[Records for this task]

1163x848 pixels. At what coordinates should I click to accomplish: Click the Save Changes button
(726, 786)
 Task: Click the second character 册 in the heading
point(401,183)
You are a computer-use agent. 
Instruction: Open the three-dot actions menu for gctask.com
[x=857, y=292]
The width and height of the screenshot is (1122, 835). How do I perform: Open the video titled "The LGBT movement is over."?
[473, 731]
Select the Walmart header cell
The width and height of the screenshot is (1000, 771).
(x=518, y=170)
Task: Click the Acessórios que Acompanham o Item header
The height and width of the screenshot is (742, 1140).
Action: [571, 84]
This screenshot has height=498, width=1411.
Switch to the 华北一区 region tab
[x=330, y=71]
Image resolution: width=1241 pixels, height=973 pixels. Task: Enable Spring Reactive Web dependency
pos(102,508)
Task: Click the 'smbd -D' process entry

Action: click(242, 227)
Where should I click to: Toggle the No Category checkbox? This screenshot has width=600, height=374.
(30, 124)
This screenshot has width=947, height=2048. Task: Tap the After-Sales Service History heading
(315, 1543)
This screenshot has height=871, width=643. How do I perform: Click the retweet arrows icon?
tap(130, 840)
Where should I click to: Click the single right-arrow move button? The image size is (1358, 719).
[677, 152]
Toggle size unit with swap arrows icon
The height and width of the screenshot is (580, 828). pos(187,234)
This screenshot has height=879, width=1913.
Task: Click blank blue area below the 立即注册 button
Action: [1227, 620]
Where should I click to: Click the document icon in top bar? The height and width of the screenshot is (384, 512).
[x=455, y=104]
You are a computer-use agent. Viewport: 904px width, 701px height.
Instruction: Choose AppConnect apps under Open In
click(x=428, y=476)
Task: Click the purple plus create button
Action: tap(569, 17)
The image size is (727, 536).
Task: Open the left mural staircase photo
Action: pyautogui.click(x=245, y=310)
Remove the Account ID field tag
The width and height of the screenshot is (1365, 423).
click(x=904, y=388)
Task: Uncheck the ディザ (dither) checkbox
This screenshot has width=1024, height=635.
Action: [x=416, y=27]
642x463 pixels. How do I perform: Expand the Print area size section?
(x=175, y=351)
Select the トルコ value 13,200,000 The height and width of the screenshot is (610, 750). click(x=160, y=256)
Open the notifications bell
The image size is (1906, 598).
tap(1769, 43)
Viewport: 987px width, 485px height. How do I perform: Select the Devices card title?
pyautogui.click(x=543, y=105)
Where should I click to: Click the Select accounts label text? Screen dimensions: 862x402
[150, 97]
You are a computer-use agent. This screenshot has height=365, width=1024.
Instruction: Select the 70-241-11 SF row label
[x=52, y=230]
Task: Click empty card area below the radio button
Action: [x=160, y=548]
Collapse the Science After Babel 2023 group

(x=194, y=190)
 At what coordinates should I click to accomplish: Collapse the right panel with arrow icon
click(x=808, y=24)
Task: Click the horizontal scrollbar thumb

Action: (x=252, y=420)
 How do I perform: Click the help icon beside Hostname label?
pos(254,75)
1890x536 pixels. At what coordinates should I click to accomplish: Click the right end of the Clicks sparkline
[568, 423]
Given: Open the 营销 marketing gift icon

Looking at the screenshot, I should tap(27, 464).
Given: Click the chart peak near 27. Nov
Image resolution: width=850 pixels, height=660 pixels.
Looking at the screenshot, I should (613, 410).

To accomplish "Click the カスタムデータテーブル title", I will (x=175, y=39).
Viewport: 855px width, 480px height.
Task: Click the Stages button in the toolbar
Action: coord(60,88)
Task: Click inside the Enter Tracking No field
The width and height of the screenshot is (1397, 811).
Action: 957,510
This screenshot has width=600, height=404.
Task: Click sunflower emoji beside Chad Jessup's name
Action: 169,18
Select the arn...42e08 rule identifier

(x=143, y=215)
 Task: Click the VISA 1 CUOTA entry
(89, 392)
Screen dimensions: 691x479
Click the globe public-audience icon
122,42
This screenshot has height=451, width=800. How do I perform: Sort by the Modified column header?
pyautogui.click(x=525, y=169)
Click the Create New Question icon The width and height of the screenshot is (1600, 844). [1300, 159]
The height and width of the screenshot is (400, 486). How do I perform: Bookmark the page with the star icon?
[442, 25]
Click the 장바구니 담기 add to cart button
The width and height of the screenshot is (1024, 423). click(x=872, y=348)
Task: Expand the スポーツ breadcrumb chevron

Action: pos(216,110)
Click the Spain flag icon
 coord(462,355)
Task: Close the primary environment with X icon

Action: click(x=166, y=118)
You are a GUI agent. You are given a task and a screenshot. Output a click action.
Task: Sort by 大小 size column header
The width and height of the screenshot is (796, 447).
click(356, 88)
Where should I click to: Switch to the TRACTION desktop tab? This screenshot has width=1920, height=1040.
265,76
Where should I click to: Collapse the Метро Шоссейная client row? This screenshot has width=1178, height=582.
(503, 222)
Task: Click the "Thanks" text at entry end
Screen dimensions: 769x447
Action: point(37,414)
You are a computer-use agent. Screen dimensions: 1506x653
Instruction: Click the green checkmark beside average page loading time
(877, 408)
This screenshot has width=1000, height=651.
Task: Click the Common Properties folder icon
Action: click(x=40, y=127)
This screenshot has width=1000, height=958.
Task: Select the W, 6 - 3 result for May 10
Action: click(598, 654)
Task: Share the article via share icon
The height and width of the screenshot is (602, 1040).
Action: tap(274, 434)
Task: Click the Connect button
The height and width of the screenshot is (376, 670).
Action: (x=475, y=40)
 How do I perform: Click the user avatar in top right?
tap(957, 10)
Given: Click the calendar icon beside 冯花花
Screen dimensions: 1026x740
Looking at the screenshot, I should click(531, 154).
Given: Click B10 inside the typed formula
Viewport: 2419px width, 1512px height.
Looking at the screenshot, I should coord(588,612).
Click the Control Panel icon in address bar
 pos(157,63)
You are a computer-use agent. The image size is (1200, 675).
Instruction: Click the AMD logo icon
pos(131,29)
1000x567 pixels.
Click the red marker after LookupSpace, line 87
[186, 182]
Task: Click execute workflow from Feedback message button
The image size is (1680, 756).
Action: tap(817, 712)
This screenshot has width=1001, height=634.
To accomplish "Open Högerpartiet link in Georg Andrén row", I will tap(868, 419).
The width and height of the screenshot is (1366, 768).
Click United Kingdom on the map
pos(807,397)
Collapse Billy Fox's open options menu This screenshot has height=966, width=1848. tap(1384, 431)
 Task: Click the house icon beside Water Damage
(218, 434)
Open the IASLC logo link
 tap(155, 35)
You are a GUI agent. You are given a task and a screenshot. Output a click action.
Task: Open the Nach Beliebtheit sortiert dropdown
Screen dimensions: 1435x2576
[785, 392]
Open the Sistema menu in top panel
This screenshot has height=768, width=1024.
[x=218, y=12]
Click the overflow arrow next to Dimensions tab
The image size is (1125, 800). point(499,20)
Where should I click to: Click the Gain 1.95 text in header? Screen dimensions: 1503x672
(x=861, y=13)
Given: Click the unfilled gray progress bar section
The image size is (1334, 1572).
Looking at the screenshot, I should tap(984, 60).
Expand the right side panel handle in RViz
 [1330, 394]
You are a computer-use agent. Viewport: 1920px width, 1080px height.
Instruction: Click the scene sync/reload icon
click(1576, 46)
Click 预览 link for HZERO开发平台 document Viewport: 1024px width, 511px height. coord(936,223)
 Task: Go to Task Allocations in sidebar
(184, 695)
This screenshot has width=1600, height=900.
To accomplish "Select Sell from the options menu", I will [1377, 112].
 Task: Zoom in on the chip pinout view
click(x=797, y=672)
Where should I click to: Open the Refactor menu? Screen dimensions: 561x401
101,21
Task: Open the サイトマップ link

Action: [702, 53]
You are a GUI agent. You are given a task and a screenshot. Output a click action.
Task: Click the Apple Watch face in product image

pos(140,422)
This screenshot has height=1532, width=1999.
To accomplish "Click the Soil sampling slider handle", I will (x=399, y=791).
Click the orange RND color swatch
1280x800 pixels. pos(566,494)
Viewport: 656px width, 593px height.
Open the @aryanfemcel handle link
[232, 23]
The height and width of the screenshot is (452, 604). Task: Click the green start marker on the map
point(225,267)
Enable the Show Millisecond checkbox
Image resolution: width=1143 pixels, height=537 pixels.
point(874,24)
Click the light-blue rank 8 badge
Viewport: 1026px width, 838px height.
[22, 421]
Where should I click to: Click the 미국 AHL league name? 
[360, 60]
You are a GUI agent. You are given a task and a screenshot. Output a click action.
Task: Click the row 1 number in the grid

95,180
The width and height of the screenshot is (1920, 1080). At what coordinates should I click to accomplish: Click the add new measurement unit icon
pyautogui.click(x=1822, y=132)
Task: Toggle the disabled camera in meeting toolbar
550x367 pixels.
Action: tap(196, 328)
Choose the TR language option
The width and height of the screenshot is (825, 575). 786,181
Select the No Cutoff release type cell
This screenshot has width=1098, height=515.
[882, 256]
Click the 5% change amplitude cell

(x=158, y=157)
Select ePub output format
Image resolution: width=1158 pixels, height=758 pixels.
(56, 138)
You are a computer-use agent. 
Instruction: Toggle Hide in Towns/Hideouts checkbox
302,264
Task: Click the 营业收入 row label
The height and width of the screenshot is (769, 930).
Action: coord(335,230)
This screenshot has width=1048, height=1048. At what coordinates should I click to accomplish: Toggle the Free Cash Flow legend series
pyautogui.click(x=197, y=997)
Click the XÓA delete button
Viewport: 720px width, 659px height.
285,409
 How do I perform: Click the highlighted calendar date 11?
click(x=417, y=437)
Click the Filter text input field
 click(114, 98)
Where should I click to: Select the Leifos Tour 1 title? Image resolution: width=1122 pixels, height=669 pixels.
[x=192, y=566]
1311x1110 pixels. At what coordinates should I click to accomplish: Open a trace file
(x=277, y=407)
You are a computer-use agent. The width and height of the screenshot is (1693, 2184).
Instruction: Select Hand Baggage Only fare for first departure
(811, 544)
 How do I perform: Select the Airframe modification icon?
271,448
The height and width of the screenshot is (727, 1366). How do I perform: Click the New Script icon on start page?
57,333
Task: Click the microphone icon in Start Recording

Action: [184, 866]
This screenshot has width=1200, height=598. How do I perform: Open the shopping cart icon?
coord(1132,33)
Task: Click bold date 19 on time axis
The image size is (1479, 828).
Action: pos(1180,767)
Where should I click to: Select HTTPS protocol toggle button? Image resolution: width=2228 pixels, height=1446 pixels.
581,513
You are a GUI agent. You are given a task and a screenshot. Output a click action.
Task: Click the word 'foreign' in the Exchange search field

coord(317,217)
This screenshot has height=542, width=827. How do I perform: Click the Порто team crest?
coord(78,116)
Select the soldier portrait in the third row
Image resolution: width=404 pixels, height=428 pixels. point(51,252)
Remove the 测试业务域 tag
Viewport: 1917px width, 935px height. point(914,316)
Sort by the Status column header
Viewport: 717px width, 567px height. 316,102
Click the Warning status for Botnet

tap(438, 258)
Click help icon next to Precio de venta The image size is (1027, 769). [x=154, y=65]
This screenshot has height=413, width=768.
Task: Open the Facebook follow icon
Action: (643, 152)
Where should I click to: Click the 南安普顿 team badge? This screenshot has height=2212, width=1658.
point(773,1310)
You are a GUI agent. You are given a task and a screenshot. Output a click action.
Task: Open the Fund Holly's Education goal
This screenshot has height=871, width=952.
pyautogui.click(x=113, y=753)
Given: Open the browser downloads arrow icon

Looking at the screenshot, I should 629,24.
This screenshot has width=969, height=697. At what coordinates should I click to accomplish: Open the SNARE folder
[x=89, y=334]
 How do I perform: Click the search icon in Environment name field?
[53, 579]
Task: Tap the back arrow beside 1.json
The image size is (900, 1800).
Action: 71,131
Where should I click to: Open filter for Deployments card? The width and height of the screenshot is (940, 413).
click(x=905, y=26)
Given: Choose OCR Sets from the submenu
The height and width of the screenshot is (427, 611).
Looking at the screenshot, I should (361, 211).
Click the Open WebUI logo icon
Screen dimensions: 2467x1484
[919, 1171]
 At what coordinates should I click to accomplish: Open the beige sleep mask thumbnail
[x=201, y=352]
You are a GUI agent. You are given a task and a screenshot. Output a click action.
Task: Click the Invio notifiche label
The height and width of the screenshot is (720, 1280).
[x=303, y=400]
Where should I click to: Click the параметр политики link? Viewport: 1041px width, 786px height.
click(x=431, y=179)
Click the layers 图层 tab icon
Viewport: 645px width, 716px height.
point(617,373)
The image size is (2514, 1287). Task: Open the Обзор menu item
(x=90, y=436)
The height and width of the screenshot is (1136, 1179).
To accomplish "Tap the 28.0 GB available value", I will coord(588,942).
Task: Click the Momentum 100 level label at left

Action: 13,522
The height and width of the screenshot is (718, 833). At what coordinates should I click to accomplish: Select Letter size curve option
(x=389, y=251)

[/Records for this task]

About this exercise: Every line above from the line with "The width and height of the screenshot is (796, 447)." to the line with "Given: Click B10 inside the typed formula", both included, must be reproduced exactly, and no other line may appear.

Expected answer:
The width and height of the screenshot is (796, 447).
click(356, 88)
Where should I click to: Switch to the TRACTION desktop tab? This screenshot has width=1920, height=1040.
265,76
Where should I click to: Collapse the Метро Шоссейная client row? This screenshot has width=1178, height=582.
(503, 222)
Task: Click the "Thanks" text at entry end
Screen dimensions: 769x447
Action: point(37,414)
You are a computer-use agent. Screen dimensions: 1506x653
Instruction: Click the green checkmark beside average page loading time
(877, 408)
This screenshot has width=1000, height=651.
Task: Click the Common Properties folder icon
Action: click(x=40, y=127)
This screenshot has width=1000, height=958.
Task: Select the W, 6 - 3 result for May 10
Action: click(598, 654)
Task: Share the article via share icon
The height and width of the screenshot is (602, 1040).
Action: tap(274, 434)
Task: Click the Connect button
The height and width of the screenshot is (376, 670).
Action: (x=475, y=40)
 How do I perform: Click the user avatar in top right?
tap(957, 10)
Given: Click the calendar icon beside 冯花花
Screen dimensions: 1026x740
Looking at the screenshot, I should click(531, 154).
Given: Click B10 inside the typed formula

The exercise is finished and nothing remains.